====== Extracted data ======

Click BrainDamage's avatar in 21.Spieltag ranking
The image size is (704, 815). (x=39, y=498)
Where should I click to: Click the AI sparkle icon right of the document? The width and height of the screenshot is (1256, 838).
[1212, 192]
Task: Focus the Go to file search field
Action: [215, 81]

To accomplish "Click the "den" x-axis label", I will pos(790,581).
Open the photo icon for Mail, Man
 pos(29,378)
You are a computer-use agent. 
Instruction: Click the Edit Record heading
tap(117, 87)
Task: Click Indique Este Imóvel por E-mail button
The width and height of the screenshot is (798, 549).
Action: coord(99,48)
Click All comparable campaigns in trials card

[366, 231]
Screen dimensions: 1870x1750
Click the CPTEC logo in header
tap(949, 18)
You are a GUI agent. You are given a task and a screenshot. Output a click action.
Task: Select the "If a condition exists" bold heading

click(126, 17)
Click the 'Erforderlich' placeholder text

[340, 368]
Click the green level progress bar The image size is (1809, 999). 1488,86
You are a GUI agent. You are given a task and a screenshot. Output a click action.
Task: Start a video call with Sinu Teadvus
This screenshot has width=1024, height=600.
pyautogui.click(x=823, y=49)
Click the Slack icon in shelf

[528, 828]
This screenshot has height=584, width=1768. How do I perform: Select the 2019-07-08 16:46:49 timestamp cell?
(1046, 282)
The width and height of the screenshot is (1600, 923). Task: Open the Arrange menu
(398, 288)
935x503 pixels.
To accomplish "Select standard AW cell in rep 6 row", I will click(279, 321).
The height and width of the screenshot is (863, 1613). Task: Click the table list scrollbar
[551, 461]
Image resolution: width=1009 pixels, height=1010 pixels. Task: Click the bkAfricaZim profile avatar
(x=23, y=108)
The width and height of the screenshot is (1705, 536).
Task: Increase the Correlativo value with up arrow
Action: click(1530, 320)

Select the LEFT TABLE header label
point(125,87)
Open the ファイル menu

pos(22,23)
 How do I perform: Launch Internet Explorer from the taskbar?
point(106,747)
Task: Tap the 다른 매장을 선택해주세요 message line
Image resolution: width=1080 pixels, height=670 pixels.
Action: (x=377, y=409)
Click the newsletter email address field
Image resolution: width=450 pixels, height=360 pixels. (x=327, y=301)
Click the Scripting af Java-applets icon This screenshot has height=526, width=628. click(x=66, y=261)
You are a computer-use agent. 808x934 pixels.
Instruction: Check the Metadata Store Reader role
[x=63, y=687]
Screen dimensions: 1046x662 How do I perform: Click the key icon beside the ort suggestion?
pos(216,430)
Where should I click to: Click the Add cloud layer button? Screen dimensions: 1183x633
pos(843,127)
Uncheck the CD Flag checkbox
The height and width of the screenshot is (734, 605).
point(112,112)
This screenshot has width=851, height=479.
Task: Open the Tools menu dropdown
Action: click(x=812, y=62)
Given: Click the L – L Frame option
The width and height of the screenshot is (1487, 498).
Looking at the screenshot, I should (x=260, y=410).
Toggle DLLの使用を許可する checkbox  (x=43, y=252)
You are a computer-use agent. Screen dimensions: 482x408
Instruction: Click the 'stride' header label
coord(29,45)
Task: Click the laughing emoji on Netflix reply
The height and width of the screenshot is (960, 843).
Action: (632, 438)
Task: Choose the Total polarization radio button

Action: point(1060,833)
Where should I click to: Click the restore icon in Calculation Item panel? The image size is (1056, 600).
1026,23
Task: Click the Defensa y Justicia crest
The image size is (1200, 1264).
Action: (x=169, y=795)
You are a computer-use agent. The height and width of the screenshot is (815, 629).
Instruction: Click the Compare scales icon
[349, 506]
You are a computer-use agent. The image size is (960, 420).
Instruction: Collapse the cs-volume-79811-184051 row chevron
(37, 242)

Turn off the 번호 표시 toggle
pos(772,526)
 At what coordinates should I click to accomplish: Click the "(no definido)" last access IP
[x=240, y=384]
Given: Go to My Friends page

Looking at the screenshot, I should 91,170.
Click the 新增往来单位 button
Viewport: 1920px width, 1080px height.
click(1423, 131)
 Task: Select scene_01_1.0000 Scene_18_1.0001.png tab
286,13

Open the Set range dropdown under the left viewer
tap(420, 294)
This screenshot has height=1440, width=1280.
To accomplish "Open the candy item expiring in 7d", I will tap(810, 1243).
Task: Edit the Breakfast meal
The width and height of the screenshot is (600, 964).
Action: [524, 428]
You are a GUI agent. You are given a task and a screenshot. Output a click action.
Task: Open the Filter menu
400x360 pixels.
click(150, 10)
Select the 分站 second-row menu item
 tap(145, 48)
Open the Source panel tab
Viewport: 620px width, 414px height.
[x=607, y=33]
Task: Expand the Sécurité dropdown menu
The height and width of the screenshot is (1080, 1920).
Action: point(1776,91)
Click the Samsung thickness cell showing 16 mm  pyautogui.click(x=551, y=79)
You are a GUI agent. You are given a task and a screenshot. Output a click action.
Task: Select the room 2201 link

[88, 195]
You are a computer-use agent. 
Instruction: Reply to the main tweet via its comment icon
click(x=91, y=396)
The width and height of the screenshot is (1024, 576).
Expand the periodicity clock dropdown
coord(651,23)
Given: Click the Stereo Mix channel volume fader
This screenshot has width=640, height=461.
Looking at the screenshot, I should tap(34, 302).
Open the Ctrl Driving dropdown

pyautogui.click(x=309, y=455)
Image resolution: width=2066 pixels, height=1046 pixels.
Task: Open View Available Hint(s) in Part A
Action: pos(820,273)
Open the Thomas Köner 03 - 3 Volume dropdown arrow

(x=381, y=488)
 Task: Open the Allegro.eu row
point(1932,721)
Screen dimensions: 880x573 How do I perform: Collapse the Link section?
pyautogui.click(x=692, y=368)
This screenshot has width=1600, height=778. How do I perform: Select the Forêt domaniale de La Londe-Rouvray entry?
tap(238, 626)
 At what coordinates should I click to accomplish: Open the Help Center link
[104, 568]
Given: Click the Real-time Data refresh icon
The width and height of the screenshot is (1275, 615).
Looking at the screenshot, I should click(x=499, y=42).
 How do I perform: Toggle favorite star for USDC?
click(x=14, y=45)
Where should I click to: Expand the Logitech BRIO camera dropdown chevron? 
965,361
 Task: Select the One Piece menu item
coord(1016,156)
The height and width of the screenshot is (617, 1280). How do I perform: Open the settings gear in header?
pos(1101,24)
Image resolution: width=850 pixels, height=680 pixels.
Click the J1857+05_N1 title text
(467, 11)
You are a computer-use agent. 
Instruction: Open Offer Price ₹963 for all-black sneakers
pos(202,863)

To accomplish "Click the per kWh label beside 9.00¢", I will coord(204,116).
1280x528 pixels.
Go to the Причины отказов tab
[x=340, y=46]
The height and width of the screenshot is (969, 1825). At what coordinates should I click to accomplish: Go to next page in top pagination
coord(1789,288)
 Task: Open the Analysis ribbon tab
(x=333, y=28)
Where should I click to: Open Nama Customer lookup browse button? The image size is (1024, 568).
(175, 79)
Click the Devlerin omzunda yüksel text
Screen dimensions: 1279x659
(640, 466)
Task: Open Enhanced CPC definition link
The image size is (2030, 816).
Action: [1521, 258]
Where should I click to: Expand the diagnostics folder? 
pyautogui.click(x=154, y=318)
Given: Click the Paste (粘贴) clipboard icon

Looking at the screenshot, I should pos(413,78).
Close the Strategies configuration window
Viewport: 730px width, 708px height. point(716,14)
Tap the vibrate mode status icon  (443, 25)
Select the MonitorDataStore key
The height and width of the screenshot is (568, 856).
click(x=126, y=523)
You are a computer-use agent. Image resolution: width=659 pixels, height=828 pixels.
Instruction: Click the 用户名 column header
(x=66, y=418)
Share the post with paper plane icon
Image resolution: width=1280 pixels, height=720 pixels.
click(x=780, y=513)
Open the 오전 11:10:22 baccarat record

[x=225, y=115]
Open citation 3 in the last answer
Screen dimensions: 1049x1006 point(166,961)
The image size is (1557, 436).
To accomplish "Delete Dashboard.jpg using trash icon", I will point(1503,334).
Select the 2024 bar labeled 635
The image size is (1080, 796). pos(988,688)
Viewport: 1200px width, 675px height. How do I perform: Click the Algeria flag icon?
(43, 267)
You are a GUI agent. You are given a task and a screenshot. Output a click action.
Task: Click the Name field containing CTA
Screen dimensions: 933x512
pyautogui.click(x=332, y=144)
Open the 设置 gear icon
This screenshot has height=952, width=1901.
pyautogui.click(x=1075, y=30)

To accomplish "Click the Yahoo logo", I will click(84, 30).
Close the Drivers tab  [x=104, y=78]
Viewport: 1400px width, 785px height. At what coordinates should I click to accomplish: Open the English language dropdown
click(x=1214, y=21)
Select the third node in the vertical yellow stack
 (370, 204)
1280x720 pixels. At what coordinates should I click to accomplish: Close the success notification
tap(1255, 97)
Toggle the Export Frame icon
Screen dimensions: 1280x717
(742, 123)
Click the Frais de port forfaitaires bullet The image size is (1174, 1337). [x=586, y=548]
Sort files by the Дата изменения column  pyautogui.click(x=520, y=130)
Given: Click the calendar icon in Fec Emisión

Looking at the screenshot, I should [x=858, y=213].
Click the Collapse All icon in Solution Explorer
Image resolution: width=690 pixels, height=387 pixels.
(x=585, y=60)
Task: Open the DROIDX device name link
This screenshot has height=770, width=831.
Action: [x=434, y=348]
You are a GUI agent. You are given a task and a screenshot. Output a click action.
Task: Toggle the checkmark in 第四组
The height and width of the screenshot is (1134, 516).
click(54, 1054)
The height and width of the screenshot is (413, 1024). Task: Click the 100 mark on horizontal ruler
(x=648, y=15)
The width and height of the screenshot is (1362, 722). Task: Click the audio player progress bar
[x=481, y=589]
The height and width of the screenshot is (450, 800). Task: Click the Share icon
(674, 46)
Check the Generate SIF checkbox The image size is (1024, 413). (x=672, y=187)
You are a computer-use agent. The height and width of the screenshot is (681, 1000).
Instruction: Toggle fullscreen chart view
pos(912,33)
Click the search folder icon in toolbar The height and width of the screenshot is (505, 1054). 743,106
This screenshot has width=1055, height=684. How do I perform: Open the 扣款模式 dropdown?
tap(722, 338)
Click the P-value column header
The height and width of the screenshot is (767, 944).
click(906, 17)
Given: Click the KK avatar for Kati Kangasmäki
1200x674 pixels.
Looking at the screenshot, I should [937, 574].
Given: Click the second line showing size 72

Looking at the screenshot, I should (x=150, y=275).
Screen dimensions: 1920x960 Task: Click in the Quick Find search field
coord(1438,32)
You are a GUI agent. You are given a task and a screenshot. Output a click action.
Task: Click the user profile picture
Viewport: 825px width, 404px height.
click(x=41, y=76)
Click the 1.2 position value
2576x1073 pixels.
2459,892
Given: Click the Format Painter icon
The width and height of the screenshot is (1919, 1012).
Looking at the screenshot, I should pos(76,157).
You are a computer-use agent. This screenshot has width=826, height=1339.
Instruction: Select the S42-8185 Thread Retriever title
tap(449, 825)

======

#### Work request
Among the lines of the entries above, count those containing the string "will". Write the number alone.

#### Answer to this exercise
6